ALTHOUGH the timing was unintentional, the launch of a new Hunter organisation wanting a seat at the post-coal decision-making table comes at the same time as another indicator of the industry's declining fortunes; new tonnage figures showing a 5 per cent fall in shipments for the year so far through Newcastle's main coal export terminal.
It's a sign of coal's importance that sales have not fallen further, given the long years of the climate change debate.
As well, we are seeing extraordinary developments in renewable energy generation, although similar gains will need to be made in electricity storage, if solar and wind power are to fulfil their apparent destinies as the foundation of a new age of non-polluting power.

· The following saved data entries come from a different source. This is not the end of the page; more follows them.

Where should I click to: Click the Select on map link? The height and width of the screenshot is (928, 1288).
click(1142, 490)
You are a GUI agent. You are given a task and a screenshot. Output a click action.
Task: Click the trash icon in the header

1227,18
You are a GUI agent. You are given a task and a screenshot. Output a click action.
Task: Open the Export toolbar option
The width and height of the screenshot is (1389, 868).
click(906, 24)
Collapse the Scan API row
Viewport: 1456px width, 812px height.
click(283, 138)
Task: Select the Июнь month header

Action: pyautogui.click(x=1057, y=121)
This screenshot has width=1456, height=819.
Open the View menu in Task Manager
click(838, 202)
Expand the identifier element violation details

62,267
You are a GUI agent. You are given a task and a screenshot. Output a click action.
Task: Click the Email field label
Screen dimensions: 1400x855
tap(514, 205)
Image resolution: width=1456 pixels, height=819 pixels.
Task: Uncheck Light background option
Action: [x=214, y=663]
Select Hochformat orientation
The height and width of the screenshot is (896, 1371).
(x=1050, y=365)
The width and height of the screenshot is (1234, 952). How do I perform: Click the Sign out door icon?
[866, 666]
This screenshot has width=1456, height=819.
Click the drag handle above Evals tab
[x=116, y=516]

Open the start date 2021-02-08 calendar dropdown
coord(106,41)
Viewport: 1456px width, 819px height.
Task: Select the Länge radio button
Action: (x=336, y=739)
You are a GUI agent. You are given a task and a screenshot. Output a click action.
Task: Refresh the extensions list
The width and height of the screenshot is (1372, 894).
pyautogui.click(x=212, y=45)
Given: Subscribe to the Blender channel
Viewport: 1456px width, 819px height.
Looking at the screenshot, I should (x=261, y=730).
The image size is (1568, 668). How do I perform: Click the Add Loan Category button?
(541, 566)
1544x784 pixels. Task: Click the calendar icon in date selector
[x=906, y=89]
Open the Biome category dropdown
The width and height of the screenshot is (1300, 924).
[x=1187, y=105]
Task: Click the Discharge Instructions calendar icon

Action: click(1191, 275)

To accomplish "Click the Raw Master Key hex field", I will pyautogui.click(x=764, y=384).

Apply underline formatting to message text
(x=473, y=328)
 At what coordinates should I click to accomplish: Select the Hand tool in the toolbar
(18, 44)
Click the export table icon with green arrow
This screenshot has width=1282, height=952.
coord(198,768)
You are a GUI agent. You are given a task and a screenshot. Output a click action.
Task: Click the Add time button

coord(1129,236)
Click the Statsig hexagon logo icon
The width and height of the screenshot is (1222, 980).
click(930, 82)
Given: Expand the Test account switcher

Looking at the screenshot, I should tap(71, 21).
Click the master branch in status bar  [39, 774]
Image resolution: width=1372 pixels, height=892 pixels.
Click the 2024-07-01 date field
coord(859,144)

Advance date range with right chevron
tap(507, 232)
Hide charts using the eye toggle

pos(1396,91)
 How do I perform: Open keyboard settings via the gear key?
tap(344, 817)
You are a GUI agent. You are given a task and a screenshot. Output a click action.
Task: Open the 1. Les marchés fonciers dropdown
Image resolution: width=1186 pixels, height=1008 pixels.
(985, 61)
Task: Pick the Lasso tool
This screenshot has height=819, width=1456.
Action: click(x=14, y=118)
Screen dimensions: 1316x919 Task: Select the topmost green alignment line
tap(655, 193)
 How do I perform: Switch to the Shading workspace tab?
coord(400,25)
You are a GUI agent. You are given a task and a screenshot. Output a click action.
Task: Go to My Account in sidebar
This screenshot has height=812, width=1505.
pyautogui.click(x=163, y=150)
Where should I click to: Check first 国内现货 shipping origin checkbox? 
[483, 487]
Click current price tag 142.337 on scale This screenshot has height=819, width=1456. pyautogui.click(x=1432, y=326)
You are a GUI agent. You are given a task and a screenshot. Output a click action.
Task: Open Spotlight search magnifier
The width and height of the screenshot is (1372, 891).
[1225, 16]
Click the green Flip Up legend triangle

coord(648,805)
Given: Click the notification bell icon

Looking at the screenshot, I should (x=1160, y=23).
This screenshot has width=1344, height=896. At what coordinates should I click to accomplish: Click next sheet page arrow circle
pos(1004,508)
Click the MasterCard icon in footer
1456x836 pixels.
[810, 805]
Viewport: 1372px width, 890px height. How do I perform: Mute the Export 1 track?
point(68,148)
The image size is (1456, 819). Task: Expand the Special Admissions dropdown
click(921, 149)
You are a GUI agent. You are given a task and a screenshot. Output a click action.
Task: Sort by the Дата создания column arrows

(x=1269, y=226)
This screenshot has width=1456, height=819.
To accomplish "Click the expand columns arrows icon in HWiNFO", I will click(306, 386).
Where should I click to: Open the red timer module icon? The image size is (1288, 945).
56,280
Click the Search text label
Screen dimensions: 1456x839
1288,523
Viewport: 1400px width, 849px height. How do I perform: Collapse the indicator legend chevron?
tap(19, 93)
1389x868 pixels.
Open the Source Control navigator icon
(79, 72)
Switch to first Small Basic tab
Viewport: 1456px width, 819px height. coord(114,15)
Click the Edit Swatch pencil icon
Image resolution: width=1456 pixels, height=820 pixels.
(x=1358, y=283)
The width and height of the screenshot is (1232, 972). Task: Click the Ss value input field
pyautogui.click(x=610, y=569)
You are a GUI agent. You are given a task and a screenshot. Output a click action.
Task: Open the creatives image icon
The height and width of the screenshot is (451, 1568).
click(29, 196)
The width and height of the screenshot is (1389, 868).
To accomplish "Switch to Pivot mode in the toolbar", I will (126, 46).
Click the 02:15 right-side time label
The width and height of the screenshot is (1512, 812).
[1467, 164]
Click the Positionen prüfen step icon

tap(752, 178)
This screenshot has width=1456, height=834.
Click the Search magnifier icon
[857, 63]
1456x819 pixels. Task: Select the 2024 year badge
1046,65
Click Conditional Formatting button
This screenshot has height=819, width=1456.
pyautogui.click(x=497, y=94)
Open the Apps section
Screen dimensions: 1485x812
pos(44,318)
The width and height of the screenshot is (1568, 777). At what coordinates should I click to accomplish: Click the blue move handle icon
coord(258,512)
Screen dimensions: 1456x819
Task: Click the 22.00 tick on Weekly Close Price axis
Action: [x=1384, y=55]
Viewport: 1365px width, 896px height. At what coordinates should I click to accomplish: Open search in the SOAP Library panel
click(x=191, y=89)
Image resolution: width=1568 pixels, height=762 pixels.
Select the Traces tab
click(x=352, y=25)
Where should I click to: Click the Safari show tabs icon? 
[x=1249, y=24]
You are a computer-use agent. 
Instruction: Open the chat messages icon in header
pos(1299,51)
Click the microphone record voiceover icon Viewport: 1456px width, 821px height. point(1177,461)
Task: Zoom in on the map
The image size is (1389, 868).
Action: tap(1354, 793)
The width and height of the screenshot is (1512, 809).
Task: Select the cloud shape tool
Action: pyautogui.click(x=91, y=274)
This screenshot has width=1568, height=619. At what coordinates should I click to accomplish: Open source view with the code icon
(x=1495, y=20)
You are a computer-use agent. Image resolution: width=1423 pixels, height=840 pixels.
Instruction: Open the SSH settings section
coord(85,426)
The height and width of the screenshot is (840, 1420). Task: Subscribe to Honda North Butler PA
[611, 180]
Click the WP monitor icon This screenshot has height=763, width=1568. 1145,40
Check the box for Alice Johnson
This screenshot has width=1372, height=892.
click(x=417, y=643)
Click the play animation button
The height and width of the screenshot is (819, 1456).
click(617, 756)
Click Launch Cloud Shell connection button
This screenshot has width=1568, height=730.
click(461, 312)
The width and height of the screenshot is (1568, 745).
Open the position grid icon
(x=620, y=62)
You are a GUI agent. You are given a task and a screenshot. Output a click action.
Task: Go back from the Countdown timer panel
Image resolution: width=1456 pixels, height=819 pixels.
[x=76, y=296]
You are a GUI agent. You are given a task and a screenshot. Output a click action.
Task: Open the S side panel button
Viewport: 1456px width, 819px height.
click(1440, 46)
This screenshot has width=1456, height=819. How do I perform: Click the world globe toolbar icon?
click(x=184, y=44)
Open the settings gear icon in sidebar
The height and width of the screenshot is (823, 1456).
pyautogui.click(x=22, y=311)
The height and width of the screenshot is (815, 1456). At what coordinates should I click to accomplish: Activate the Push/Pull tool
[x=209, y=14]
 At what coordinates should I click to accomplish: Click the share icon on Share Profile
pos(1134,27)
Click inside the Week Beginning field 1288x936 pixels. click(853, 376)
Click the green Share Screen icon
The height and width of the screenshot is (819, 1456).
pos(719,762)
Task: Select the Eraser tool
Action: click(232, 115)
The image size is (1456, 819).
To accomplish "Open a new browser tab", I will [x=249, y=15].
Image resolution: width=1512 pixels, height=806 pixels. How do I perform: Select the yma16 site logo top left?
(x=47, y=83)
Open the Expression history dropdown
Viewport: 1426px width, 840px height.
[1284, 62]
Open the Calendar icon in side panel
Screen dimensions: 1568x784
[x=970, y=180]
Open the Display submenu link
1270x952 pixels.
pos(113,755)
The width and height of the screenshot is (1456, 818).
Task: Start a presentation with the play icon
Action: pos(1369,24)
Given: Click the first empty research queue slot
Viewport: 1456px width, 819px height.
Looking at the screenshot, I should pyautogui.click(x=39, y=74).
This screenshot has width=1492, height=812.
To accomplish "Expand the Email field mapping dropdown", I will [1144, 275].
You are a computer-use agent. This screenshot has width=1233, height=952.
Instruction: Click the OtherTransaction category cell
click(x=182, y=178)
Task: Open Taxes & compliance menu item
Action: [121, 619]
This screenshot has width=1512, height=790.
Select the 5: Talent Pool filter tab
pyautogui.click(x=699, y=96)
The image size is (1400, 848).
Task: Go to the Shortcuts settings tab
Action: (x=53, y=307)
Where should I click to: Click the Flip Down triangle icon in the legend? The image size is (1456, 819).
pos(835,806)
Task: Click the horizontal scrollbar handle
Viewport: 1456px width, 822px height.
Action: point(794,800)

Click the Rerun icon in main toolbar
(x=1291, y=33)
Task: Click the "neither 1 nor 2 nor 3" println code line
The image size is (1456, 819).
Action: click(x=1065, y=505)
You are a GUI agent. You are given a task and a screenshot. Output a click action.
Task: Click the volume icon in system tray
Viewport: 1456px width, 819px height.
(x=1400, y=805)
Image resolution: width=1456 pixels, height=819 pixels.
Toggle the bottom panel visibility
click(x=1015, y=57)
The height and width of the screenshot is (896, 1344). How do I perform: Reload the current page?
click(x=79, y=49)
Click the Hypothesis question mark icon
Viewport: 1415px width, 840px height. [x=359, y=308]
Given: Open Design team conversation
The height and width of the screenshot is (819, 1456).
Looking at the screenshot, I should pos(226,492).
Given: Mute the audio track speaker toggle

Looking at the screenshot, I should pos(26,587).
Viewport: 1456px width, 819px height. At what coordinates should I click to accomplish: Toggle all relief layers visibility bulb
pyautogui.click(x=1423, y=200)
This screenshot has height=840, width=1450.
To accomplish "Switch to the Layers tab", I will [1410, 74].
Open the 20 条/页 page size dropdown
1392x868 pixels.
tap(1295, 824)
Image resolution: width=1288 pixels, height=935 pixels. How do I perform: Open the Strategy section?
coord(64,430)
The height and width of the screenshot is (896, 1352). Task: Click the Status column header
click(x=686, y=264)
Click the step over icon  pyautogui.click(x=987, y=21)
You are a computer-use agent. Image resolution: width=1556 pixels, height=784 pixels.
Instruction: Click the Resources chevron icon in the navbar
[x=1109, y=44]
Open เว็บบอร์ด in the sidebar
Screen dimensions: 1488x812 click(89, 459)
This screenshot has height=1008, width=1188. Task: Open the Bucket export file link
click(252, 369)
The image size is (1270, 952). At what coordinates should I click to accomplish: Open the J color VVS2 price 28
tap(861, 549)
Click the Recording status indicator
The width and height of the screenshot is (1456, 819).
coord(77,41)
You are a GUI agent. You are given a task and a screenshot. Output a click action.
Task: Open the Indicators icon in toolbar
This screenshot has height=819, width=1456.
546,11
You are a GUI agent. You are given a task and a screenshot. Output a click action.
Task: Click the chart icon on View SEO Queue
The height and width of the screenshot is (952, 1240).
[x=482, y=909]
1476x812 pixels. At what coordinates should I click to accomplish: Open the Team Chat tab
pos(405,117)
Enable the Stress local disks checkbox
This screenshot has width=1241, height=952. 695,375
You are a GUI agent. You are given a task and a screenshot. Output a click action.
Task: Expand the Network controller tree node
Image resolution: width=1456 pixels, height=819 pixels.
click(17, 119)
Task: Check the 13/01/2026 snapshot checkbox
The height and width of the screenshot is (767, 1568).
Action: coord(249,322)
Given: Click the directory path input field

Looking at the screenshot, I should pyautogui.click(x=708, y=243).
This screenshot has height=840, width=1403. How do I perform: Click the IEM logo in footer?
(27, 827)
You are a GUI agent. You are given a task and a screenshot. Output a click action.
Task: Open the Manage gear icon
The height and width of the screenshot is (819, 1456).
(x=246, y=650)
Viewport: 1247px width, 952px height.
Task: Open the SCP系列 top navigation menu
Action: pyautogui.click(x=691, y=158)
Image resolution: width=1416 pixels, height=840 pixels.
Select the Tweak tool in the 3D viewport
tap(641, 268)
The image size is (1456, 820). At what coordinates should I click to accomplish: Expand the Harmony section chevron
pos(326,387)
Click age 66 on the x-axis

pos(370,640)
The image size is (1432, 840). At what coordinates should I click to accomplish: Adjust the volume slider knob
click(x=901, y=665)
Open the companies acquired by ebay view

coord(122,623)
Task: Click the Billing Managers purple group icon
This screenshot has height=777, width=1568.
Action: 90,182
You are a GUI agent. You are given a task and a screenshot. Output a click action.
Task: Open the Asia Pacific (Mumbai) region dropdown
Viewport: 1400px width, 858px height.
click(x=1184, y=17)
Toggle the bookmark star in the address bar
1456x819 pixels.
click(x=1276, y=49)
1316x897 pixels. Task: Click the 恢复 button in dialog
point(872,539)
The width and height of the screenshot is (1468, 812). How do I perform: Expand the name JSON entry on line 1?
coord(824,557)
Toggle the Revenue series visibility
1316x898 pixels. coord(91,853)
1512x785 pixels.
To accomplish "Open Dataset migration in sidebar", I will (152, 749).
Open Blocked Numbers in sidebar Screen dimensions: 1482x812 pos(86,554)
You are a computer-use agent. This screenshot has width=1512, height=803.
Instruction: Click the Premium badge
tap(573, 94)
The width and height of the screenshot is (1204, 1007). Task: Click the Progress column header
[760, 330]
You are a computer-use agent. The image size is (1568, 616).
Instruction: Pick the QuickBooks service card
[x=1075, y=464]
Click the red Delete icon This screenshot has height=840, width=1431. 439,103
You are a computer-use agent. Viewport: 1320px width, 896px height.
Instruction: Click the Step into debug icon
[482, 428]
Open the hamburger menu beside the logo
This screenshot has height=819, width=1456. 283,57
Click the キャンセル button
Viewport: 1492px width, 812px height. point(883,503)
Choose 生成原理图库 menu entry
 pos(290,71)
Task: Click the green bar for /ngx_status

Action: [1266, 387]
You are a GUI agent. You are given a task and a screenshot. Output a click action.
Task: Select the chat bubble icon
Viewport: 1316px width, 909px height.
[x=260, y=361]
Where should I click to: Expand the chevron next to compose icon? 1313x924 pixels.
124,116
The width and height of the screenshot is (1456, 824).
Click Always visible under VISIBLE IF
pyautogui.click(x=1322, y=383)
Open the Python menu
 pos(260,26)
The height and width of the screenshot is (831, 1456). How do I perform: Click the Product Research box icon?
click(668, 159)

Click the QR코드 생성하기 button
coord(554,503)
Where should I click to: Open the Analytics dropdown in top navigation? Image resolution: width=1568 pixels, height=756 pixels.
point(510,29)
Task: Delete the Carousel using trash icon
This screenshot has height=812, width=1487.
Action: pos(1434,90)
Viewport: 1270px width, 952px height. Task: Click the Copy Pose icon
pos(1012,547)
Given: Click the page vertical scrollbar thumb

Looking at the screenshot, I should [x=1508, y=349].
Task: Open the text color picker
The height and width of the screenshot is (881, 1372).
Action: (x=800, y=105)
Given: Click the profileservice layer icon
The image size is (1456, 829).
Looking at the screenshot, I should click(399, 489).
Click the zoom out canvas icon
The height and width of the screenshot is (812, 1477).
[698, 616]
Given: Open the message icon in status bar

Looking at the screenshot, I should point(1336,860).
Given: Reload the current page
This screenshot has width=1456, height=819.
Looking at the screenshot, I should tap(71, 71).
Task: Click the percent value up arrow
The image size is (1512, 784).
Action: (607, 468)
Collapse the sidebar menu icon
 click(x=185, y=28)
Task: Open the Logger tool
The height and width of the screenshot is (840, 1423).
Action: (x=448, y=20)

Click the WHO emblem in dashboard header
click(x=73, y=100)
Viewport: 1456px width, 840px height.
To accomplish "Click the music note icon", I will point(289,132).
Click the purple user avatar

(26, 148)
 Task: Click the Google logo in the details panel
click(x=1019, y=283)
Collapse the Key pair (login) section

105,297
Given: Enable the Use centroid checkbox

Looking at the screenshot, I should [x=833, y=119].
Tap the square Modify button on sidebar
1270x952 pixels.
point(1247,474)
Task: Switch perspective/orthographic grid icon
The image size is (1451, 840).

Only the most pessimistic of climate watchers will be unable to acknowledge that human ingenuity has proved capable over the centuries of solving any number of supposedly intractable problems.
Once the storage of sufficient energy can be affordably accomplished - whether it's through batteries, super-capacitors or renewably generated liquid hydrogen - there will be no need to dig coal to boil water to make steam to turn a turbine to generate electricity.
An industry that has helped sustain this region since the arrival of the English will have had its day.
As long as the energy debate pitted environmentalists and progressive politicians on one side and everyone else on the other, coal had a long-term chance.
But the world is in the midst of a paradigm shift.
Global capital - the major banks, sovereign wealth funds, big conglomerates - have sniffed the wind, and are making the jump.
We worry about demand from China, but Japan has been the Hunter coal's effective guarantor since the industry began taking its modern shape 60 years ago.
So when Australia's biggest coal customer sets 2050 as a "carbon neutral" target date, the industry, and all in its proximity, need to take notice.
It's too early to judge whether the Hunter Jobs Alliance of unions and environmental groups will make a major impact, but the organisation - driven by some respected green groups and individuals on one side, and some major ALP-aligned unions on the other - is determined to make itself heard.
And that's important, because whatever happens with coal from here on in, the Hunter is necessarily in the thick of it.